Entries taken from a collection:

※

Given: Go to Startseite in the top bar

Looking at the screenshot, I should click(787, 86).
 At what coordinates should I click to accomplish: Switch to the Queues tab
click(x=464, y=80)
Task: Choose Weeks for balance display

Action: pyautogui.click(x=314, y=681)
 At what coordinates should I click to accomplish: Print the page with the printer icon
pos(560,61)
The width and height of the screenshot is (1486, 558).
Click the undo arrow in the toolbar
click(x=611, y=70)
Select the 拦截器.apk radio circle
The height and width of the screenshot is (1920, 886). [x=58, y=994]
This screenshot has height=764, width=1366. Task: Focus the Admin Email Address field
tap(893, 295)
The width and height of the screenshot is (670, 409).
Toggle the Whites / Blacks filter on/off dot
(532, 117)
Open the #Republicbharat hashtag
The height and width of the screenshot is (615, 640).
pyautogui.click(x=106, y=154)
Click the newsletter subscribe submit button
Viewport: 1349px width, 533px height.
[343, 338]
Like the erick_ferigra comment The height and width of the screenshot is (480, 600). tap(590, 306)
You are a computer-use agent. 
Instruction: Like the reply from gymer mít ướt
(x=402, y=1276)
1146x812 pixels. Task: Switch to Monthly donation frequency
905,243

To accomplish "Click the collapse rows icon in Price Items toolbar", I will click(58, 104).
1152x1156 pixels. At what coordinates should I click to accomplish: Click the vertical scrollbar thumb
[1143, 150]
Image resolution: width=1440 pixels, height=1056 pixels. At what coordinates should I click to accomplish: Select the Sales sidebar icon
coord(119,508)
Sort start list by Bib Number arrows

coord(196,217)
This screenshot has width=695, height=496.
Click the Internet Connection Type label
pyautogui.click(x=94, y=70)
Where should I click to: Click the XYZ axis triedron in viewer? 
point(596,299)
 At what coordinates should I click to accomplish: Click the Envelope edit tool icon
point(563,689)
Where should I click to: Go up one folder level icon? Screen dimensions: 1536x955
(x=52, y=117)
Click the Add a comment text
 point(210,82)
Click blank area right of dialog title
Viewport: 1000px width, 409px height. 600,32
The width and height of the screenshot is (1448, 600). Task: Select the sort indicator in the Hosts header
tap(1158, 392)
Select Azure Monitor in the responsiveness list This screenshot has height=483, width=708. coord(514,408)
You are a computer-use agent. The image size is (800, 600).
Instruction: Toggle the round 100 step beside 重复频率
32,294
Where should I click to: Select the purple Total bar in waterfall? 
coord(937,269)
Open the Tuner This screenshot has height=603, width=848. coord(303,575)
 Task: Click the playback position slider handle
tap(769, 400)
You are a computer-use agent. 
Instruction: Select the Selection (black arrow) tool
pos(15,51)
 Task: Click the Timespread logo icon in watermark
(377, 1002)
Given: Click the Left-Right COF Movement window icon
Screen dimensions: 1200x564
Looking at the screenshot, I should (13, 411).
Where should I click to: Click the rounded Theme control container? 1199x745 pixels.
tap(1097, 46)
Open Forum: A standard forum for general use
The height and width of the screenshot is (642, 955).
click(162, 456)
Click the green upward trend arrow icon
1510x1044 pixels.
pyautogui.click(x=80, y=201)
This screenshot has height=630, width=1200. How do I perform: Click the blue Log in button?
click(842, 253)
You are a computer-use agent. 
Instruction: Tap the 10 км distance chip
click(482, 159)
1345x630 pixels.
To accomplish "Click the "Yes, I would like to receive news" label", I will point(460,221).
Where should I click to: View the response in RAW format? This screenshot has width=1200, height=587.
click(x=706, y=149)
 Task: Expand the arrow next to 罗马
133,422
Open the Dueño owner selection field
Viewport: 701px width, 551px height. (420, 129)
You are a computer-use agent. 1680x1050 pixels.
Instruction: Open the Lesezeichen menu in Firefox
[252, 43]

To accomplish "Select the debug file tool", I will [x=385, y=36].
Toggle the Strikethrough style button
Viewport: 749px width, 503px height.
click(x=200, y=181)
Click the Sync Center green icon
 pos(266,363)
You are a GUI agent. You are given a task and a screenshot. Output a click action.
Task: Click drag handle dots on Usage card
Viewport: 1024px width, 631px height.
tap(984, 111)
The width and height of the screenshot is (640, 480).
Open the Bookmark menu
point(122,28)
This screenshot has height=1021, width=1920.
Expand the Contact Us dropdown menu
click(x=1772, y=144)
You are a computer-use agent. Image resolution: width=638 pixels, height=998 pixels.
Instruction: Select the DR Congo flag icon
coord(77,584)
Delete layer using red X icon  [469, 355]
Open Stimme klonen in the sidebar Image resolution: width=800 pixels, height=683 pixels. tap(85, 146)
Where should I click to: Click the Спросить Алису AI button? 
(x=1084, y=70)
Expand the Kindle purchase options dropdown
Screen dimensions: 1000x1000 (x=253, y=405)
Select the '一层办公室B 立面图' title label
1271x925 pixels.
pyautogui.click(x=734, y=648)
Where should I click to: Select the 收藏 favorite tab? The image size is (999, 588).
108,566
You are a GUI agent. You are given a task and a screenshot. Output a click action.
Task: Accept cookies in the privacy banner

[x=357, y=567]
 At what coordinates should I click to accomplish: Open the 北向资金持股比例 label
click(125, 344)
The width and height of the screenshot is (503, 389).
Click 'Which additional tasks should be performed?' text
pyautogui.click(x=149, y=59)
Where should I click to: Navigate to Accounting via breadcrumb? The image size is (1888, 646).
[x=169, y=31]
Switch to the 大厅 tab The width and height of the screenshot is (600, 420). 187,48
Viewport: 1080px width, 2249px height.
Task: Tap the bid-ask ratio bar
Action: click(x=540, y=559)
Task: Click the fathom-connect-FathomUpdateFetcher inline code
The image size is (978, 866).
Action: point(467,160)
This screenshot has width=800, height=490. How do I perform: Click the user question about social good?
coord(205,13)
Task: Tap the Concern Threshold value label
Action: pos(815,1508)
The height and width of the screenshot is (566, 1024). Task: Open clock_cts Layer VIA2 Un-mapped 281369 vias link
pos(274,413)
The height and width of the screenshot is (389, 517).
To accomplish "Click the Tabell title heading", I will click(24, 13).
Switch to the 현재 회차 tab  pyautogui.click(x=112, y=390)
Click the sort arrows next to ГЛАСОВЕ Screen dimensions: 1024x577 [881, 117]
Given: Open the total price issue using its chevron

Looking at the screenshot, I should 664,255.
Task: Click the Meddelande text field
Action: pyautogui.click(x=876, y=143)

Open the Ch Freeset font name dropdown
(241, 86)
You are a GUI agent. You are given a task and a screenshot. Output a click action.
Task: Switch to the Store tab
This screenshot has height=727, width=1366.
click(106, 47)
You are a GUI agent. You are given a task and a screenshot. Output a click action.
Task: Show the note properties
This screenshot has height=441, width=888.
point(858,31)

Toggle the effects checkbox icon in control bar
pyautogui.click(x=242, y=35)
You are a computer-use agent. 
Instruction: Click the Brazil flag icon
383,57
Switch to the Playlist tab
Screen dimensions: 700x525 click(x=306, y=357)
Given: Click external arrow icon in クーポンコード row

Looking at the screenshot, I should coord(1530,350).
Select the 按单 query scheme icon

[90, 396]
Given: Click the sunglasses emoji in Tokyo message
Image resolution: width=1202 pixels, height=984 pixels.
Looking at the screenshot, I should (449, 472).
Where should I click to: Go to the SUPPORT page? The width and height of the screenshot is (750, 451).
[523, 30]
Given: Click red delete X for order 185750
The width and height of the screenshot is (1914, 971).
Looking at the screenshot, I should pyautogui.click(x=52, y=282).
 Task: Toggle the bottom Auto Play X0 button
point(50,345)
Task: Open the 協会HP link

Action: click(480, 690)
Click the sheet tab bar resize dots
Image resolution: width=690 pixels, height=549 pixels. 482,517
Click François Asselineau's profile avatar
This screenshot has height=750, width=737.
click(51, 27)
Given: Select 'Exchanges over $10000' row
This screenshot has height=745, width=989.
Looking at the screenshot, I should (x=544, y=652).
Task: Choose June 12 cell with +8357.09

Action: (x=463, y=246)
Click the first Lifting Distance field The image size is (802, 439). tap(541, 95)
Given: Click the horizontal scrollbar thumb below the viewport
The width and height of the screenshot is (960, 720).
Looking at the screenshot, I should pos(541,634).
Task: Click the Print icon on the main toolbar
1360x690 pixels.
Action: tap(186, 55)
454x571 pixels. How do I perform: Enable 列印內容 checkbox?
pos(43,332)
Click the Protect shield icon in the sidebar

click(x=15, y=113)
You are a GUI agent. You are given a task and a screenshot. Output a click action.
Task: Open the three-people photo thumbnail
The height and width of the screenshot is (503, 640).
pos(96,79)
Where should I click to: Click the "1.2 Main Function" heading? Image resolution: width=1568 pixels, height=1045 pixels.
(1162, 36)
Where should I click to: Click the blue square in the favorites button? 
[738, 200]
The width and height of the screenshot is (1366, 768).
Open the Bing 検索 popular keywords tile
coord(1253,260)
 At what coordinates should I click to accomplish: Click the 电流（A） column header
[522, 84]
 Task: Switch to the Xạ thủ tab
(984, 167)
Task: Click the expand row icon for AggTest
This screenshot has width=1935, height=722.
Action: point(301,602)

※

Work order: Your task is to restate, word for word, only those lines above that fall between the line holding "Viewport: 1024px width, 631px height." and the line holding "Delete layer using", inclusive.

Exercise result:
Viewport: 1024px width, 631px height.
tap(984, 111)
The width and height of the screenshot is (640, 480).
Open the Bookmark menu
point(122,28)
This screenshot has height=1021, width=1920.
Expand the Contact Us dropdown menu
click(x=1772, y=144)
You are a computer-use agent. Image resolution: width=638 pixels, height=998 pixels.
Instruction: Select the DR Congo flag icon
coord(77,584)
Delete layer using red X icon  [469, 355]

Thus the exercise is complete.